Mockingbird (A Stepbrother Romance #2)(57)



I flip through them, finding the ones with my picture, until I spot one I like. Then I make up my mind.

Apollo Temple is dead. He bled to death in a hospital in Philadelphia, Pennsylvania. I'm David McCay now. I slip the papers in my pockets, and fill the bag with the bearer bonds. After I close the boxes and knock on the door, the bank men come back and put it all away, under my supervision.
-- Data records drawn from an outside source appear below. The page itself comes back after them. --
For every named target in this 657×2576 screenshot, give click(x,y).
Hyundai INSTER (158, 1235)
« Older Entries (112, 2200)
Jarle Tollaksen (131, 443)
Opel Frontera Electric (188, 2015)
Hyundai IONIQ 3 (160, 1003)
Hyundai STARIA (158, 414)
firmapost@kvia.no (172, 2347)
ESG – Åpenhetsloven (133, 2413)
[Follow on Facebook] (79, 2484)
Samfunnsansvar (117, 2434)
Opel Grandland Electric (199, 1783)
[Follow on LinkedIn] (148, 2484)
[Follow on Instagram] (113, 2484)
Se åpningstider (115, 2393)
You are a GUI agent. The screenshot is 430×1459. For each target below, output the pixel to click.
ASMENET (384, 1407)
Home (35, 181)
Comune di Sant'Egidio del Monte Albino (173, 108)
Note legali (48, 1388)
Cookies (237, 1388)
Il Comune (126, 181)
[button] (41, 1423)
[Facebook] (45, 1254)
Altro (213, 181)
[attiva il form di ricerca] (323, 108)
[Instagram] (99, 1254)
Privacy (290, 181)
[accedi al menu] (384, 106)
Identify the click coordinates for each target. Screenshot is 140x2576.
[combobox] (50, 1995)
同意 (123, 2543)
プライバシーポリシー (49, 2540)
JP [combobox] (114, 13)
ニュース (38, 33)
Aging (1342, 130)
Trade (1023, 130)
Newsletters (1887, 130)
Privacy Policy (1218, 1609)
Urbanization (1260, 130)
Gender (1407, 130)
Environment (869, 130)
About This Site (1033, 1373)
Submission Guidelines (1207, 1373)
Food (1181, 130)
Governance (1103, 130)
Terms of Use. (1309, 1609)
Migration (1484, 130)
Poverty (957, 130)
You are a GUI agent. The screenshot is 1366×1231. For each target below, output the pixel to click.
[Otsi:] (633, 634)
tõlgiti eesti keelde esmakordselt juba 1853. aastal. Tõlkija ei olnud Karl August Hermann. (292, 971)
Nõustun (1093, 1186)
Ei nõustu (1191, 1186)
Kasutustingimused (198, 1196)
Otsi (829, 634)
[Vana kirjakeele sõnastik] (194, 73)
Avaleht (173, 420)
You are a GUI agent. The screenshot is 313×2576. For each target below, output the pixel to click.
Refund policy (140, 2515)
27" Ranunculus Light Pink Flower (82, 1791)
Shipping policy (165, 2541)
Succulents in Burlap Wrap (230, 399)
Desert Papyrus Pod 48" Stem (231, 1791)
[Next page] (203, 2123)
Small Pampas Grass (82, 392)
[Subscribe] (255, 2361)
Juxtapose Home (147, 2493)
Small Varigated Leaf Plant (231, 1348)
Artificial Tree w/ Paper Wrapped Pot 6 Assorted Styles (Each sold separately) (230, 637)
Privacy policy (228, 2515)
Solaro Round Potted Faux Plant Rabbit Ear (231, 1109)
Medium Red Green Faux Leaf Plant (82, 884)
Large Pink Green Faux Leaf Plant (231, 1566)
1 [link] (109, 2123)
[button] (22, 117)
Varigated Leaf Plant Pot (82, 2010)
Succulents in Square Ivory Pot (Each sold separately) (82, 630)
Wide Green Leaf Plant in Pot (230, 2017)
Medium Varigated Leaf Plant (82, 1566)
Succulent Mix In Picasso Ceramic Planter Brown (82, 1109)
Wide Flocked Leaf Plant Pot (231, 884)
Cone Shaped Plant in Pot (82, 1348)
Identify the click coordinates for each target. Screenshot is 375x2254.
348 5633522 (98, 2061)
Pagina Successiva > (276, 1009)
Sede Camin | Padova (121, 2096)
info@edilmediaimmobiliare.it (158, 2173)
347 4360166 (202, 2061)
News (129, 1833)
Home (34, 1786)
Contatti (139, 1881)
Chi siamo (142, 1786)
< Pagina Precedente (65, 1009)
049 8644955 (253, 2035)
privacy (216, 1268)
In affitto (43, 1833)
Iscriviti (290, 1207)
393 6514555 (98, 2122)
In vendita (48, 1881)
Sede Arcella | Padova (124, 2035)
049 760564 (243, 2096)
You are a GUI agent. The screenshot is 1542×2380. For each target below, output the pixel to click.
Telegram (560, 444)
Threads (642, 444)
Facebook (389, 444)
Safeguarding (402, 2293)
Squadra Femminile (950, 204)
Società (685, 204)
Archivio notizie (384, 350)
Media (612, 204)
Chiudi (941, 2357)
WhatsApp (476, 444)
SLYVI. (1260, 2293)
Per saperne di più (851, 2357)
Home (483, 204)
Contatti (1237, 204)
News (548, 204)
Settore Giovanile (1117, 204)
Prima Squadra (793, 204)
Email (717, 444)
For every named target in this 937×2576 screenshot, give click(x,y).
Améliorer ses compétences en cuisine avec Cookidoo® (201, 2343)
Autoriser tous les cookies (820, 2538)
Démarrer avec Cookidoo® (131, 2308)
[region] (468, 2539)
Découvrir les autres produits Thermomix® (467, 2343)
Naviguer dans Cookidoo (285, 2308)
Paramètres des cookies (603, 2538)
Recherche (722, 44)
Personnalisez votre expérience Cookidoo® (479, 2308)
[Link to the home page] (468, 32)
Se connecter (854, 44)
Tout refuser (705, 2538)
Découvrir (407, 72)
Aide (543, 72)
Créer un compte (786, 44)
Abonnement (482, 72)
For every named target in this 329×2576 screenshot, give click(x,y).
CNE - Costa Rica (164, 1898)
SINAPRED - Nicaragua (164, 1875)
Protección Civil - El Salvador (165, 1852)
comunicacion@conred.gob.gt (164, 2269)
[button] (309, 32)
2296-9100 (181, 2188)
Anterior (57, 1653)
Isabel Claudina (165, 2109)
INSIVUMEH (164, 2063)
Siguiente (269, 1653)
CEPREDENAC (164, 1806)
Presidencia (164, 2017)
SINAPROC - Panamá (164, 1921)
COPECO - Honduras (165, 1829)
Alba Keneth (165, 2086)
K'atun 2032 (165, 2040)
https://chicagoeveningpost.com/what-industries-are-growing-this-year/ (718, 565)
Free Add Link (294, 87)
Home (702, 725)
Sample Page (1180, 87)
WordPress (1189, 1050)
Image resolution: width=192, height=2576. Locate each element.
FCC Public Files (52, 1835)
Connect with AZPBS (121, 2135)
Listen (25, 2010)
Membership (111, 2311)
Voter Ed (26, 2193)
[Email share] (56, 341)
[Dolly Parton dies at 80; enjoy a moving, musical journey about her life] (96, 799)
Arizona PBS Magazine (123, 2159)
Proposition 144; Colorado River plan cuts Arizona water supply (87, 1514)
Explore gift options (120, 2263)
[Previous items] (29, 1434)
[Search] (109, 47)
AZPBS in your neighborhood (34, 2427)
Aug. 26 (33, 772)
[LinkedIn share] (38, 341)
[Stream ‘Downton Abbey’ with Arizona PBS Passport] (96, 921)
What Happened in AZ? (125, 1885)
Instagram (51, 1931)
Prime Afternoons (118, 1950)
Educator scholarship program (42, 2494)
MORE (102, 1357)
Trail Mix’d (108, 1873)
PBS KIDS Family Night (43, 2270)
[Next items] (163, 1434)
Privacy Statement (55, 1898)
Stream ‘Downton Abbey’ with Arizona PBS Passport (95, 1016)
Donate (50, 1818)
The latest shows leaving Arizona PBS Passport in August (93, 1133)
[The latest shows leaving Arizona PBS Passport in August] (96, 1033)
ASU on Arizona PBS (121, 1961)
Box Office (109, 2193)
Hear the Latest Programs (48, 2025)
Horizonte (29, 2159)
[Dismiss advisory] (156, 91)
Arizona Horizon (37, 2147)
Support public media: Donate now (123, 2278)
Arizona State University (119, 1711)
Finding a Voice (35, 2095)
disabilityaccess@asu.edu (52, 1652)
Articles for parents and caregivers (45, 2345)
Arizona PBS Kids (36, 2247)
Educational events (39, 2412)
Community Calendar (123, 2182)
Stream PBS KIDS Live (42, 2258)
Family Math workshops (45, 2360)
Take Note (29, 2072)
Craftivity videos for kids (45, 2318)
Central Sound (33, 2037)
Dealing with the bonds takes the rest of the day and I spend it on edge, my heart racing as I think about what could happen to me if they decide they were stolen. At the end of it, I use the money to open a new account. I would say in my own name but no, it's just another number.

After a fitful sleep in the hotel fighting my achy leg, I make another trip to the bank. I spend the next day making three trips back and forth, and then the next, and then the next, until I'm sitting in the hotel room with about fifty million dollars worth of stolen goods and a thousand dollars worth of packing supplies. The diamonds and such I'll move myself. The identifiable items, ranging from watches to necklaces to what I'm pretty sure is something that's supposed to go in a girl's belly button.

Tempted to keep that one.

I take every precaution. I'm going to ship from the bank, I'm handling everything with gloves, and I bought everything I'm using from the computer I will type the letters on to the printer to the paper and envelopes with cold hard cash, using every trick I know to avoid being noticed. The damn boxes are heavy, the shipping is going to be expensive, but I don't care.

The diamonds might have come from someone shady. The rest… I don't know if the police will be able to identify the owners of all these things. Hopefully if they can't they'll auction them off and put the money to good use.

On my last day at the bank I ship boxes full of treasure to various police agencies. Interpol, the FBI. I'm tempted to send one to the FDA in Diana's honor but I don't think they'd get the joke. I drain all of my father's accounts and wire the money to a list of charities. The bank employees carry out these requests with all the interest they might show filling out a crossword puzzle. I keep expecting to be jumped by a SWAT team any minute, but I walk out of the bank with a slightly clearer conscience a free man named David.

Everything after that is a blur, a warped mixture of apprehension and impatience. I tap my good foot in the airport as if I could will the plane to pull into the gate faster, hobble down the jetway with my cane with a purpose and settle into my coach seat and try to sleep, but end up giving up after an hour with my eyes closed. By the time I land in Baltimore, I'm exhausted. I feel like I've spent the last twelve hours lying in a cold bath.

From there, a Holiday Inn. I lay on the bed and stare at the ceiling.

I spend another month doing the same, just to be sure. Each hotel I book is a few miles closer to… I was going to say home but I don't know if it's home yet. I don't know where Diana has gone. Every day I pick another charity, send them some money.

After a quick stop in Philadelphia, I drive to the museum.

The gates are open. I'm taking a risk, here. I shouldn't allow myself to be seen anywhere near this place.

I ring the doorbell twice before Carol answers.

Somehow she does not seem at all surprised to see me.

"Whatever you've been doing, I hope it was important."

"I-"

"Shut up, I don't want to hear your voice. My daughter-"

"Mom? Who-"

Diana descends the stairs, and that shredded hollow feeling in my chest goes away all at once. I'd grown so used to hurting all the time I'd forgotten what it was like not too. She just stares at me as she steps to the bottom of the stairs. I stare back. I left here three months ago.

When I left she wasn't pregnant. She instinctively touches her stomach. She's not huge yet but that belly bump can't be anything else. I squeeze my hands into fists, try to say something but all at once my throat is packed with sand and I can't push any words through it. Her mother sighs deeply and steps out of the way, and I brush past her, into the house. I walk to Diana.

"You son of a bitch," she snaps, and slaps me. Hard. So hard I stumble and almost go down.

"Oh my God, I'm sorry," she cries out, grabbing my arm. "Your leg, I forgot-"

"I'm fine, I-"

"Good," she cuts me off before she hauls off and slaps me again with the other hand, and then once more for good measure. I catch the next one, grasping her wrist.

"I had to-"

"I know," she chokes out.

"You're-"

"Yeah."

"Is it mine-"

She slaps me.

I rub my cheek. "I didn't mean it like that. I'm just… I… with you… I'm going to be a…"

"Right," she says, wryly. "Yeah, they're yours. Dad."

I… I feel funny. I feel like I did when I was bleeding out. I have to lean on something. I hear a grunt from Diana's mother when I lean on some old table, pull my hand off and lean on the wall. She's giving me a death stare.

I swallow, hard. "They?"

"Yeah. Congratulations. We're having twins."

"What about… are you still going to college?"

"Next year. I'm talking a year off. Because you got me pregnant."